O Delta do Nilo, com seus campos verdejantes, símbolos de fertilidade, está ameaçado pelas mudanças climáticas, que reduzem suas reservas vitais de água doce.

“O Nilo encolhe, a água já não chega até nós”, lamenta Talaat El Sissi, um agricultor que cultiva há mais de 30 anos trigo, milho e outros produtos em Menufia, no sul do delta.

“Somos obrigados a extrair águas subterrâneas e paramos de cultivar arroz”, um cereal que demanda muita água, explica.

Segundo estudos de especialistas, realizados para o governo egípcio e organizações internacionais, as mudanças climáticas vão reduzir ainda mais a vazão do Nilo, com o qual o Egito conta em 90% para atender à sua demanda hídrica.

No país mais populoso do mundo árabe, o setor agrícola precisa cada vez mais deste precioso líquido para alimentar seus 98 milhões de habitantes. As alterações no clima, no entanto, poderiam reduzir a incidência de precipitações e aumentar os episódios de seca.

Assim, provocarão uma elevação do nível do mar e a salinização das terras, nociva para os cultivos.

O delta, coração agrícola do país em que se concentra quase metade da população, é particularmente afetado.

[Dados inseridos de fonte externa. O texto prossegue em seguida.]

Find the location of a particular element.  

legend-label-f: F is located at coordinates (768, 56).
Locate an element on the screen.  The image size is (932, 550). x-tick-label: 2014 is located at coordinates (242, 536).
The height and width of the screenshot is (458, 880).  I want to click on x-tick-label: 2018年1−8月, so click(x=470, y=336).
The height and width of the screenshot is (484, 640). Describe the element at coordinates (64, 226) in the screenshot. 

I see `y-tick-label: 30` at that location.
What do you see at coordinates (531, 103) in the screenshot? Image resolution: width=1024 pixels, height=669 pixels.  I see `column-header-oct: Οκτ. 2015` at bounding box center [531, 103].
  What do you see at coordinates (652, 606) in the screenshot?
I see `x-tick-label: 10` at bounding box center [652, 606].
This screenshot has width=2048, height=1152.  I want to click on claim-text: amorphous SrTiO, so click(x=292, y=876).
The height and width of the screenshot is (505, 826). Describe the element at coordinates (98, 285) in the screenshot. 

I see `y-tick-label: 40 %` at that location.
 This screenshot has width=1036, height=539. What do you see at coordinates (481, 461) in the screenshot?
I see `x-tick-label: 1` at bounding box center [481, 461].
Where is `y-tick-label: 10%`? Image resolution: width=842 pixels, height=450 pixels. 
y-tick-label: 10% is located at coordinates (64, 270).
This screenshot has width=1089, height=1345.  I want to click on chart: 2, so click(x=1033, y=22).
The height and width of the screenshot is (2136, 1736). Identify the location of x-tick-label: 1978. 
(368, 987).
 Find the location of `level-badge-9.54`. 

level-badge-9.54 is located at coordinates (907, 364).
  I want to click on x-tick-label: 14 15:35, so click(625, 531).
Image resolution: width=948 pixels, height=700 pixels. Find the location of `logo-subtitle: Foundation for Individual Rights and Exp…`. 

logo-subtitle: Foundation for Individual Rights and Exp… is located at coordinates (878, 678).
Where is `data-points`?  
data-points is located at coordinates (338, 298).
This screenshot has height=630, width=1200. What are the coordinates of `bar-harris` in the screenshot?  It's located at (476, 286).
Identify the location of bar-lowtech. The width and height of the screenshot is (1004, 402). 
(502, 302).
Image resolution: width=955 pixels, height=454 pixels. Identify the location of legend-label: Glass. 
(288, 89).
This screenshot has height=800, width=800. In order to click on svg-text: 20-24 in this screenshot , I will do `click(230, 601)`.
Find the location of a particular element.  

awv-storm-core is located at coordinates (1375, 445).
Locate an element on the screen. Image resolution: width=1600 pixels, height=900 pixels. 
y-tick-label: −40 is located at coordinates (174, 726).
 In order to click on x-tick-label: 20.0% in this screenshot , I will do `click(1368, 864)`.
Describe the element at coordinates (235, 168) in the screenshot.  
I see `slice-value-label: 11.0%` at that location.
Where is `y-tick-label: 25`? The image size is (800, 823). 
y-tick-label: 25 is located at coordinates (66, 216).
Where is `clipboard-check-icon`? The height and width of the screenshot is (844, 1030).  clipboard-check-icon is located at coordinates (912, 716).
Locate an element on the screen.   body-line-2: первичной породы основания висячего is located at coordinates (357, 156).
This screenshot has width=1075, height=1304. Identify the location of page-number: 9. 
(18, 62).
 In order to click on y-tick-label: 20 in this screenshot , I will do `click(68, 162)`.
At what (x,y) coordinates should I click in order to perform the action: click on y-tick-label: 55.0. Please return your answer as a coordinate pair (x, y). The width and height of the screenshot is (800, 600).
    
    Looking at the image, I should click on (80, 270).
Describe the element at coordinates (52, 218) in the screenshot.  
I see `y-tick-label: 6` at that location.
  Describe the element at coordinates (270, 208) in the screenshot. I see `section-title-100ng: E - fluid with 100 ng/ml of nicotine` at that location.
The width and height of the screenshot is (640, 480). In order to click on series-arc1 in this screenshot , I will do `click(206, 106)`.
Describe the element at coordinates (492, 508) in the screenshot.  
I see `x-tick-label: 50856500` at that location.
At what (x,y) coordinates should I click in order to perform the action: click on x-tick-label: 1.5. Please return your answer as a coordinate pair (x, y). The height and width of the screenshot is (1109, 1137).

Segundo um estudo de economistas egípcios, publicado em 2016, a região poderia perder, até 2030, 15% de suas terras de alta qualidade devido à salinização. A produtividade dos principais cultivos também será afetada, caso do tomate, que poderia encolher 50%.

– Solar versus diesel –

Alguns especialistas asseguram que os sistemas de irrigação baseados em técnicas que emitem menos gases de efeito estufa, como a energia solar, são um bom método para reduzir as consequências das mudanças climáticas, ao mesmo tempo em que podem melhorar o rendimento dos campos.

Em Kafr al Dawar, no norte do delta, o Ministério de Irrigação e a Organização das Nações Unidas para a Agricultura e a Alimentação (FAO) começaram a trabalhar neste sentido.

Ali, dois agricultores trajando a tradicional “galabiya” mostram, orgulhosos, quatro grandes painéis solares, novinhos, em meio a plantações de milho, cevada e trigo.

Sayed Soliman, de cajado em punho, dirige um grupo de centena de agricultores que cultivam mais de 100 hectares.

Este agricultor aguerrido está feliz em poder abastecer as bombas de irrigação sem depender de uma rede elétrica que costuma falhar, nem de energias fósseis, muito caras e responsáveis pelas mudanças climáticas, como o diesel.

Os motores a diesel só são usados “em caso de necessidade”, explica, como depois do pôr do sol, por exemplo.

Uma cidade vizinha também está começando a usar a energia solar para a irrigação.

“Uma das prioridades é a inovação […] para que o Egito possa aproveitar a água ao máximo”, explica Hussein Gadain, representante da FAO no Egito. “O delta desempenha um papel importante na segurança alimentar” do país, destaca.

Ibrahim Mahmud, chefe de projetos de desenvolvimento de irrigação no ministério, explica que foi posto em marcha um plano para modernizar os sistemas em todo o país com um prazo até 2050.

Esta estratégia está destinada, segundo ele, a melhorar “as condições ambientais, o nível de vida, a produtividade” dos agricultores.

– Segurança nacional –

Mas, em um país dirigido com mão de ferro pelo regime do presidente Abdel Fatah Al Sissi, o Nilo é um tema muito sensível que também tem implicações na segurança nacional.

A visita a Kafr el Dawar está estreitamente controlada pelo ministério. Diante dos funcionários, os agricultores se limitam a fazer um discurso limitado, rejeitando-se a falar da escassez de água no delta.

O chefe de Estado faz da água do Nilo uma “questão de vida ou morte” para a nação, principalmente no contexto das negociações, pouco conclusivas, sobre o Nilo com os vizinhos Etiópia e Sudão.

O Cairo teme que a imensa barragem do Renascimento, construído por Adis Abeba, reduza ainda mais a vazão do rio em sua passagem pelo Egito.

Para a socioeconomista e consultora independente em gestão hídrica Dalia Gouda, as duas prioridades mais importantes do governo perante a escassez da água são a luta contra a superpopulação e defesa dos interesses do país em frente à represa etíope.

“Estão sendo tocados muitos projetos interessantes para melhorar a eficácia hídrica”, explicou. “Mesmo se não forem necessariamente elaborados para combater as mudanças climáticas podem ajudar as autoridades a enfrentá-las”.